A Study to Determine the Excretion Balance and Pharmacokinetics of 14C-GSK573719
Status:
Completed
Trial end date:
2011-06-22
Target enrollment:
Participant gender:
Summary
This will be a two-period, open-label study conducted at a single site. Six healthy male
subjects will participate in the study to ensure at least four fully evaluable subjects. Each
subject will receive a single 1000 μg (microgram) oral dose containing 50 μCi (Micro Curie)
of [14C]-GSK573719 and a 65 μg intravenous infusion containing 7.1 μCi of [14C]-GSK573719.
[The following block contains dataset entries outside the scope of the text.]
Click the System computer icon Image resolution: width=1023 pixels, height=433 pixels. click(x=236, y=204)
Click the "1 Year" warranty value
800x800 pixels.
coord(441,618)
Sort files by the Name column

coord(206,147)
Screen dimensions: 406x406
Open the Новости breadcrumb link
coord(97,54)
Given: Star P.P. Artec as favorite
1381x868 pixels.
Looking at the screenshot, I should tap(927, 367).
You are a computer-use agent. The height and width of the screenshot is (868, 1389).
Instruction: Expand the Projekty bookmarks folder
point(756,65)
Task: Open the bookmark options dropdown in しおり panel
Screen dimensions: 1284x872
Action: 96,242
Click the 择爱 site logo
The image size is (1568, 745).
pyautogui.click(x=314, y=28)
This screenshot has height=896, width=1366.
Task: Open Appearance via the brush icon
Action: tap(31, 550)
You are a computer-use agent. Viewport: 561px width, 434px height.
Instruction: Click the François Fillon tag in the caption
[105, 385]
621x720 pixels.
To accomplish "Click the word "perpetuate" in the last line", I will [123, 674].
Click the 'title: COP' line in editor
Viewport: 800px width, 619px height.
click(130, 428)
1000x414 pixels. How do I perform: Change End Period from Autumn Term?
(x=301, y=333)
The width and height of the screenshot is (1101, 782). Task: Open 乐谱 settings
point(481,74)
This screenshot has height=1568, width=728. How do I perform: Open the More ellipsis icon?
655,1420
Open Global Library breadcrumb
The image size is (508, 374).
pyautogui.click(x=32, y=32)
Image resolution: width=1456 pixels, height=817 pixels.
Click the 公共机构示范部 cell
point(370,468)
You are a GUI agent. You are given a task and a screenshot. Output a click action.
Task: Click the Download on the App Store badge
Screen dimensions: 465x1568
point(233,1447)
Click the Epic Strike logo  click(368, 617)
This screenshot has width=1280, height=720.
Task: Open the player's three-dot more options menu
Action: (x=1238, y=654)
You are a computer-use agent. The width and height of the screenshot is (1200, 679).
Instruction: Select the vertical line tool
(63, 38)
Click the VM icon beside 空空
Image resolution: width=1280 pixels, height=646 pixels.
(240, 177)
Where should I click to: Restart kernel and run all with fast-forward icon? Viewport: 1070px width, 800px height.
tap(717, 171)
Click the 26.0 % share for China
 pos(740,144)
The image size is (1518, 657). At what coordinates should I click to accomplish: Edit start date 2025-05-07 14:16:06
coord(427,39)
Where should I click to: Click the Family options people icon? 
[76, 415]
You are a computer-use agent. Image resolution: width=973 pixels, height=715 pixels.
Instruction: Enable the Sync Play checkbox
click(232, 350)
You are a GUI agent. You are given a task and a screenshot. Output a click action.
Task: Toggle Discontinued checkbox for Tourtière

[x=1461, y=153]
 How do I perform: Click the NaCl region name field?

Whilst subjects are in-house, urine and faecal samples will be collected for a minimum of 168
hours (7 days) after dosing or for up to 240 hours (10 days) depending on the amounts of
radioactivity still being excreted after Day 5. Faecal sample collection may continue at home
for up to 14 days. Bile samples will be collected using Entero-Test string sampling of
duodenal bile. Whole blood and plasma samples will be collected at various sample times after
dosing to measure parent drug (plasma only) and total radiolabelled drug related material
(blood and plasma). Urine and faeces aliquots will be taken to measure total radiolabelled
drug-related material. Samples of urine, faeces and plasma will be transferred into a
separate study to characterize and, where possible, quantify metabolites in these matrices.